Madera County Historical Society
Ray Northern looks much more peaceful here standing behind the counter on the right than he must have as a town marshal in a shootout at the Club saloon.
That story about the Fountain Saloon from last week’s column reminded me of another trouble spot on Yosemite Avenue in the early part of the 20th century. It seems that things got just as rowdy in the Club Saloon as they did in the Fountain. They wound up with a dead man to prove it.
It all began on July 9, 1910, when Will Price decided to go have a brew at the Club Saloon. Little did he know that his father-in-law, gold miner Frank Kates, was heading for the same watering hole at the same time.
Normally this would not have been a source of trouble, but in this case the meeting had all of the portents of the spilling of bad blood.
Kates had been conducting a running quarrel with Price for having filed for a divorce from his wife, who happened to be Kates’ 21-year-old daughter, Agnes, and on this particular Saturday afternoon, both men showed up at the Club Saloon armed with pistols. It didn’t take long for trouble to break out.
Ed Harper was tending bar and had just served Price when Kate walked in and ordered a drink. In less than a moment, the two men had moved toward the end of the bar and began an animated conversation. That’s when Harper called the City Marshal, Ray Northern, to warn him there was going to be trouble at the Club Saloon.
Northern arrived just in time to see the action begin. As he approached the two men, Price turned and walked toward the lawman. Northern inquired as to the difficulty, and Price said that Kates had threatened to kill him. With that, the two men walked to the end of the bar to talk to Kates.
Price began by accusing his father-in-law of threatening to kill him, which Kates denied. Northern tried to defuse the situation and told the men, “There is no use of wrangling; this jawing will lead to trouble.”

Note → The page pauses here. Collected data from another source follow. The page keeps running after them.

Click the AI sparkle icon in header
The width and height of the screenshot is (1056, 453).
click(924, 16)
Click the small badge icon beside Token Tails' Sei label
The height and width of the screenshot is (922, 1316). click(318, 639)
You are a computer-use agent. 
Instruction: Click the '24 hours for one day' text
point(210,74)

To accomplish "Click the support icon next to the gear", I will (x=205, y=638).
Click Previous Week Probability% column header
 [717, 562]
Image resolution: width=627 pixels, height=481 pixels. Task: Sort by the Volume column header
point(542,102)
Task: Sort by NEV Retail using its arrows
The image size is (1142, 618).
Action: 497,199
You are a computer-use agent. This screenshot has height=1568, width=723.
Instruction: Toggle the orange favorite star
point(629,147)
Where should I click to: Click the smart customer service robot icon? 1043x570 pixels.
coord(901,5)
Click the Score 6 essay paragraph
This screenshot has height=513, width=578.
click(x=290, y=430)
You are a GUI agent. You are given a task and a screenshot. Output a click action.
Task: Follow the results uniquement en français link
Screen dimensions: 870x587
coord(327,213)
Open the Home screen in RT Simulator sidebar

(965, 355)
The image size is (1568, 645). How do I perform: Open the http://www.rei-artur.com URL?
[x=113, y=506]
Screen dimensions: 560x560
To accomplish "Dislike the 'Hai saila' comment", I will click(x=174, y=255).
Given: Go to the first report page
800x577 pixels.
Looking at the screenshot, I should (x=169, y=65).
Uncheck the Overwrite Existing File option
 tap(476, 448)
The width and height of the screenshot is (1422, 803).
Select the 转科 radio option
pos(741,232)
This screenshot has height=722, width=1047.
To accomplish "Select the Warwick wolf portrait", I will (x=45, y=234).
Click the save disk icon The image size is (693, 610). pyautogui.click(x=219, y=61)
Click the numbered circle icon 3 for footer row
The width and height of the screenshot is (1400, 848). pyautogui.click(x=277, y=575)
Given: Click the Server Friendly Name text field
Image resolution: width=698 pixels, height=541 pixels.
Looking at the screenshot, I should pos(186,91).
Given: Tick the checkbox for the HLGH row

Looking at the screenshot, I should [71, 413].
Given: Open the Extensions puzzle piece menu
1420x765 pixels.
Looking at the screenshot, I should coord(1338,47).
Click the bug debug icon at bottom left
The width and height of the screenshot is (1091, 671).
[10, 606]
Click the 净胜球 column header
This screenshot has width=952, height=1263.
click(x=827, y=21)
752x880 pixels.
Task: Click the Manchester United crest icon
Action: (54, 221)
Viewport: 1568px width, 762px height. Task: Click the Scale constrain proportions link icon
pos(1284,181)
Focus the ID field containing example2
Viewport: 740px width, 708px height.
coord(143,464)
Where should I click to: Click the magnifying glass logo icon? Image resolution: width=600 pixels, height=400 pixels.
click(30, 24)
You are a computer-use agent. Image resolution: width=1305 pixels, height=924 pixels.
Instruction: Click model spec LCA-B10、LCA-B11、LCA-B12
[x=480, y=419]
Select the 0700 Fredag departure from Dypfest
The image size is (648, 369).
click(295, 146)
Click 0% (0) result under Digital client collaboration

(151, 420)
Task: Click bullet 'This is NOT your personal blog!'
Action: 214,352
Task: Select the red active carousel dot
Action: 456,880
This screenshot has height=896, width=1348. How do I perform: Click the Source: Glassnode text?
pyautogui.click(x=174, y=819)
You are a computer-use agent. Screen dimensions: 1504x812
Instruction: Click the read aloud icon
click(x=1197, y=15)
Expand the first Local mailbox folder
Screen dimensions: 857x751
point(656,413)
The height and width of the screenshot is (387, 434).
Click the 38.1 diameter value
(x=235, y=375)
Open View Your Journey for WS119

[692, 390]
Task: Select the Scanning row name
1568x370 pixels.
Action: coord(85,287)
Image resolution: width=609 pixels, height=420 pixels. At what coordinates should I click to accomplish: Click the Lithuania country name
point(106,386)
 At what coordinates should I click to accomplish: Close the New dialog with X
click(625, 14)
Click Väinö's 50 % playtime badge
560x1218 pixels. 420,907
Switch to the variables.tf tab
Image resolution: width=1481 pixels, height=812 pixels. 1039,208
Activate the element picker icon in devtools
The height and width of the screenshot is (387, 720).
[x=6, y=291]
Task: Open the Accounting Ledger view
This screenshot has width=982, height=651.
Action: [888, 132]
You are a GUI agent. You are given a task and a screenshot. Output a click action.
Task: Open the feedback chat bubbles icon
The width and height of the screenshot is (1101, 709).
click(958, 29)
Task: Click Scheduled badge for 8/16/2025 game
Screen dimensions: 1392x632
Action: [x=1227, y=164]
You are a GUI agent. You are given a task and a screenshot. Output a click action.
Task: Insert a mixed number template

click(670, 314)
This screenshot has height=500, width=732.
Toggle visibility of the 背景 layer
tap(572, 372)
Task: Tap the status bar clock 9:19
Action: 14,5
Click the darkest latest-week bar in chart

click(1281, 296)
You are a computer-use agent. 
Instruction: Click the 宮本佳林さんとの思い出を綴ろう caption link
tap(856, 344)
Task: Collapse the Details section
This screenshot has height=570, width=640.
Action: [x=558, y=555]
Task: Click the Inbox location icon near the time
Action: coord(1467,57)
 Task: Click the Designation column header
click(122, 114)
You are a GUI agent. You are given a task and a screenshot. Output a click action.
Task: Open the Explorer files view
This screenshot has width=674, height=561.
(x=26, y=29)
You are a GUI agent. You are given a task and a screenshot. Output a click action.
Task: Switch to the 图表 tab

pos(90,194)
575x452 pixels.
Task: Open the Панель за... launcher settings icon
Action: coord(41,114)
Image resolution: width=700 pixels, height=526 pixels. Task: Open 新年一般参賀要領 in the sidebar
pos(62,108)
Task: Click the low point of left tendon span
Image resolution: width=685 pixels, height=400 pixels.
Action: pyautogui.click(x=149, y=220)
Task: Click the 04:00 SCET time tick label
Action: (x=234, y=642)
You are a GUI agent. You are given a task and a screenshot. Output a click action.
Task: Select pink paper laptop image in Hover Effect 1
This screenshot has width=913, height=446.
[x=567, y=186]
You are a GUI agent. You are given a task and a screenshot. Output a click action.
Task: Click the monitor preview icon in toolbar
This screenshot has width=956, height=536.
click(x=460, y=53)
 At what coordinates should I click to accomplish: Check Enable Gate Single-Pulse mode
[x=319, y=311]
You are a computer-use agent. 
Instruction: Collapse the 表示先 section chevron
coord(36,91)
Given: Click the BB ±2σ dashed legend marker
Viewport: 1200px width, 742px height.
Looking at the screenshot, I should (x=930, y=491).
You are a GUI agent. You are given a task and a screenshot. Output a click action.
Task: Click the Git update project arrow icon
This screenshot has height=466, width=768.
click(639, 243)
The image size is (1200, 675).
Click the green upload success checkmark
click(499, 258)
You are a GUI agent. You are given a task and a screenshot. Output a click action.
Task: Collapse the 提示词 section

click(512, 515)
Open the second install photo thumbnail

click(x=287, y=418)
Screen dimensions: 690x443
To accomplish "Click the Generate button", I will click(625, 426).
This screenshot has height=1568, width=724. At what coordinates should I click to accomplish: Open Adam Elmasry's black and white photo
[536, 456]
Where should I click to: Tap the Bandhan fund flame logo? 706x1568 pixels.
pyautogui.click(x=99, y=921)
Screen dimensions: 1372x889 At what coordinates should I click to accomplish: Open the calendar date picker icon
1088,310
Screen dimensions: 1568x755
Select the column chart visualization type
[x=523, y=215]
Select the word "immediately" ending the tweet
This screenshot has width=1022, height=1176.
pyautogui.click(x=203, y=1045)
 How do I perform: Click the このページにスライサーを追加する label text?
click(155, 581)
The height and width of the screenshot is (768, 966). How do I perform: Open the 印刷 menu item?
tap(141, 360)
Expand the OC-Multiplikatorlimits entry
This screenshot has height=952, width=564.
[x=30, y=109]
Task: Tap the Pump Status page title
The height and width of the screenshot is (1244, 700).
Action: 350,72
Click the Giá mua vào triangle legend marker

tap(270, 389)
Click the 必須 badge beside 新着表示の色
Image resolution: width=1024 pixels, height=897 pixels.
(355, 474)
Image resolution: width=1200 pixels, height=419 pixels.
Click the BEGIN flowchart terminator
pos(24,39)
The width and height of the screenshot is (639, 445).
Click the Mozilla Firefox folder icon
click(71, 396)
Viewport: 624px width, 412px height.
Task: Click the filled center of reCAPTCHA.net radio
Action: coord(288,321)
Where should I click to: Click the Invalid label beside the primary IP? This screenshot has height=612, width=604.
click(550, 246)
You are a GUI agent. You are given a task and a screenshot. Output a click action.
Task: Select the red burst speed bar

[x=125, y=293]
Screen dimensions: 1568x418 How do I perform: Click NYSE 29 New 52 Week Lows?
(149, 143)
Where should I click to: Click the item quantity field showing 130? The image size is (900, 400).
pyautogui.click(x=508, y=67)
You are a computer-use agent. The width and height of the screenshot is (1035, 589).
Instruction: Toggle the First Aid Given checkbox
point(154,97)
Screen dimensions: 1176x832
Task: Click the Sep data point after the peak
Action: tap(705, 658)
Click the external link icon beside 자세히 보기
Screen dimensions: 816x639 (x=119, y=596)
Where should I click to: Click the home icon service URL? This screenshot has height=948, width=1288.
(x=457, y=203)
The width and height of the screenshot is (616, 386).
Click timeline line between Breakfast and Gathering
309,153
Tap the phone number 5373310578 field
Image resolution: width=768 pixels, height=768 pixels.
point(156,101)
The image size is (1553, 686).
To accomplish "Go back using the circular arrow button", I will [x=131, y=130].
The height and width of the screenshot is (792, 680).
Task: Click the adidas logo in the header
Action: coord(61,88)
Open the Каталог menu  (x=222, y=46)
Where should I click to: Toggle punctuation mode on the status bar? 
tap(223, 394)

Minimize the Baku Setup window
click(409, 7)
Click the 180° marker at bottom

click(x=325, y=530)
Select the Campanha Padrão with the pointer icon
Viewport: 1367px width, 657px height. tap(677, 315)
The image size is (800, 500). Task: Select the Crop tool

Kates responded, “There will be no trouble,” whereupon Price said that his estranged wife had told him that her father intended to harm him. Kates again denied the accusation and said that he had heard that Price was carrying a gun. When the younger man reached into his pocket, Kates yelled, “We both may have guns; I’ve got one now,” and he pulled it out. With that Price pulled his pistol, and while Northern and Harper hit the floor, the shooting began.
Price got off two shots, one of which penetrated Kates’ hip and came out the small of his back. Kates managed to fire three times, mortally wounding Price in the left eye.
Northern then got up and took the wounded Kate’s pistol and placed him under arrest. Within moments, Judge Joe Barcroft entered the saloon and saw Price lying on the floor in a cramped position with his head near the wall. As the jurist walked over to straighten the man out, he noticed a 32-Colt automatic pistol lying under Price’s knees. He also found two bullets and shells belonging to the Colt on the floor.
Shortly, Doctors Ransom, Hely, and Rinker were on the scene and pronounced Price dead. Kates was taken to the hospital.
Coroner Robert Jay conducted an inquest into the killing and heard testimony from all of the witnesses, including Doctor Hely who performed an autopsy on Price’s body. The physician testified that the bullet that killed him had entered above the left eye, tore a groove between the skull and brain and lodged at the base of the skull. Deputy Corner Jay produced the bullet, which had been extracted by Hely.
They held Price’s funeral two days later at the residence of his parents, one mile east of Borden. A large number of friends gathered to pay their respects and relatives from different parts of the state showed up. The Rev. Duncan Wallace of Fresno officiated at the service, which concluded with the burial at Madera’s Arbor Vitae Cemetery.
As for Frank Kates, the shooting of his son-in-law was ruled self-defense, and he moved back to the mountains with his family to continue his work in mining.
The record is silent on Agnes Price after the killing of her husband. We do know, however, that by 1920 she had not married again and was still using her married name. Further, she had moved from Madera to the Buchenau Ranch near Daulton Station where she kept house and was raising her son John.
Thus it seems that most folks landed on their feet after the 1910 shootout, all except Will Price and the Club Saloon. By 1920, he had been in his grave for a decade, and the popular bar had been torn down. Apparently there were some wounds that time just could not heal.